> There have been a number of complaints on this thread about filesystems
> that are encoding-aware and the problems that causes. But actually the
> filesystem could carry encoding hints without being encoding-aware itself.
> For example, it could tell user space that a file name is Utf-8 but still
> just treat the name as a binary blob. The hint would just tell
> applications how best to display the name
Well, you could use an extended attribute to represent the encoding of the filename. However, it would be a huge amount of work to change all the applications to check this attribute and act appropriately.
I'm pretty far from being an expert in internationalization, but my understanding is that non-unicode character encodings are considered deprecated. Based on comments made elsewhere in this thread, MacOS and Windows have already decreed that all filenames should be unicode. So is it really worth rewriting all software that dislays filenames in order to better support this legacy stuff? Especially when no other platforms support it at all? As Linus constantly points out, Linux-specific filesystem interfaces don't get used that much, even when they offer great benefits.

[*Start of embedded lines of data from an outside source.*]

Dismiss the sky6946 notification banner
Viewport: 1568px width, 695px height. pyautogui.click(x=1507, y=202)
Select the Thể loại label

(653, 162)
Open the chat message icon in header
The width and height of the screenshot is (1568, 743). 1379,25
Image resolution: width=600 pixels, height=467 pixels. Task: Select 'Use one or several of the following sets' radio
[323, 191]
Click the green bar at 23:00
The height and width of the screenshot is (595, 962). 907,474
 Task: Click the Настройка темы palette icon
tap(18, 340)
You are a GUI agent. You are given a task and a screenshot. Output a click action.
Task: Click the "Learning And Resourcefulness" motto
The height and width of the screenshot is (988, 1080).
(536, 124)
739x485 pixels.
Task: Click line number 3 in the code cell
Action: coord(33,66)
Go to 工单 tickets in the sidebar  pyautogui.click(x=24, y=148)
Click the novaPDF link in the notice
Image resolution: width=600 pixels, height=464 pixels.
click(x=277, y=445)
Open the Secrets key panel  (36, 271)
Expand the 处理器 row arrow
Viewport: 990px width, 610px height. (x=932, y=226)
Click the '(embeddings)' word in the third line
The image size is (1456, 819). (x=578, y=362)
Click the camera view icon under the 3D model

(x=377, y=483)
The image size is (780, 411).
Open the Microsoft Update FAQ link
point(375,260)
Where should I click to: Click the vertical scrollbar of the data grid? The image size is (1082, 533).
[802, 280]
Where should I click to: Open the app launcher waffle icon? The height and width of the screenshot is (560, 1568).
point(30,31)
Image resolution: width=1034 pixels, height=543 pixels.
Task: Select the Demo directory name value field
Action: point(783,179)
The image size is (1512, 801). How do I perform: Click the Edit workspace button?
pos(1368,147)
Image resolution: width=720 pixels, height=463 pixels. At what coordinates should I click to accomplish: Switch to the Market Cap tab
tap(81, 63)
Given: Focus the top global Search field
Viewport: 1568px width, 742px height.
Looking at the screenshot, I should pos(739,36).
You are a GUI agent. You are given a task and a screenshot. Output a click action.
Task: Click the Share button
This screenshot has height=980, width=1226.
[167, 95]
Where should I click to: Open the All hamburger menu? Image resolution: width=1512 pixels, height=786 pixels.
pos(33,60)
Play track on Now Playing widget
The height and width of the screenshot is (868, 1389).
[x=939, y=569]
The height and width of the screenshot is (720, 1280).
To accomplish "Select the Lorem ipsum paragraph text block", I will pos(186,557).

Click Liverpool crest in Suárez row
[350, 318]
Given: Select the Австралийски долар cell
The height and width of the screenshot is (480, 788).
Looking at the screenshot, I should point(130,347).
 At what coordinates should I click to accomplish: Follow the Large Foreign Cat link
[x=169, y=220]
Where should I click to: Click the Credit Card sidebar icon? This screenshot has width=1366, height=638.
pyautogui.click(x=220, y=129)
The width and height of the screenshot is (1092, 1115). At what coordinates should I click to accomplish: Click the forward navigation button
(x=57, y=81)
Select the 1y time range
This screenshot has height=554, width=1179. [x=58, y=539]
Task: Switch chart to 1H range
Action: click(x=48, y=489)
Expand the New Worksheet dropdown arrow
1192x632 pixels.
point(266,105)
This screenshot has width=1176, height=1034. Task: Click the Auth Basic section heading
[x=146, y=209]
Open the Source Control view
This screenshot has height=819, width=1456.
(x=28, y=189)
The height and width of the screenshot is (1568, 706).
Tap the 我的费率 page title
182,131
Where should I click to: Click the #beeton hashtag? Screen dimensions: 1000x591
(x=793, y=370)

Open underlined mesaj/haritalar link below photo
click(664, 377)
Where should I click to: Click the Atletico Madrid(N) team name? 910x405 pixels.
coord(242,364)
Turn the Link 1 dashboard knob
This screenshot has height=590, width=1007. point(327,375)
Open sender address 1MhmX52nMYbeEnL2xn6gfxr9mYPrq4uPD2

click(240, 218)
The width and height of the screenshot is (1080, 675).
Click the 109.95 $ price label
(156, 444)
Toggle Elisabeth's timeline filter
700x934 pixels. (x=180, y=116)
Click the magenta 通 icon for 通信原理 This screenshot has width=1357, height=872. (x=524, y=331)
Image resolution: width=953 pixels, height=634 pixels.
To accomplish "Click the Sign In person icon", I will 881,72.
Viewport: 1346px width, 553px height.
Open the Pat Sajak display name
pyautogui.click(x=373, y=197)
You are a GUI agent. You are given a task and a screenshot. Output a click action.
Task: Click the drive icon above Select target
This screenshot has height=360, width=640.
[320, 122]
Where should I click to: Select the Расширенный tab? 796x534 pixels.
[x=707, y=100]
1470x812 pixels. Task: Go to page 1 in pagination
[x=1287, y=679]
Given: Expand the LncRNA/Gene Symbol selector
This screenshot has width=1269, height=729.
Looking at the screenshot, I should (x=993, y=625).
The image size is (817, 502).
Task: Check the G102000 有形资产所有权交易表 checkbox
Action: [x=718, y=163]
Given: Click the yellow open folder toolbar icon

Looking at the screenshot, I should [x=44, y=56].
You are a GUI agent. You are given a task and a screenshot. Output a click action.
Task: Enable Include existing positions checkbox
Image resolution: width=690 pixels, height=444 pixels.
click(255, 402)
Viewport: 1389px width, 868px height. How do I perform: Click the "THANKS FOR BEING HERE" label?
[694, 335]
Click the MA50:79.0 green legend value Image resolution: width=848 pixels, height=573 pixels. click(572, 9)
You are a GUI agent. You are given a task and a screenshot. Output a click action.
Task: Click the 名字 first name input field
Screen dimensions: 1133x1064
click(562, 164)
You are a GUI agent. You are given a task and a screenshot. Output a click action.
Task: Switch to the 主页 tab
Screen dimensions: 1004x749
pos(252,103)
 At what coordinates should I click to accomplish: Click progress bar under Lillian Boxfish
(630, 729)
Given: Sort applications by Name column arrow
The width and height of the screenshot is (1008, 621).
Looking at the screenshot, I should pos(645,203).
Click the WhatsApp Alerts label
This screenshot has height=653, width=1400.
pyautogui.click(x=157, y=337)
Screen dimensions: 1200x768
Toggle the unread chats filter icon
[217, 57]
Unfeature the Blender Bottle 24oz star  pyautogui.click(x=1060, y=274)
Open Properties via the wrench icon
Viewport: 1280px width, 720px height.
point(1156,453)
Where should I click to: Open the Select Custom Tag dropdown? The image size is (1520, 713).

I think I agree with Spudd86's solution: there should be some kind of mount option that puts a ruleset in place for filenames. Probably nearly every Linux distribution would disallow filenames that were not UTF-8. A few people running special-purpose systems might mount their rootfs with more restrictive rulesets. Most system administrators already have an unwritten policy about filenames-- they don't create filenames with embedded control characters, crazy stuff like leading dashes, or embedded newlines. Letting system administrators turn their implicit policy into an explicit one would close a lot of security holes.
I wonder if it would be feasible to use the "escaping" option talked about on Wheeler's page. Basically, under this option, the kernel continues to treat filenames as binary blobs on the disk. But when presenting them to userspace, it escapes certain characters in a predictable way. I'm not sure whether this is really feasible, but it seems like the best choice if it is.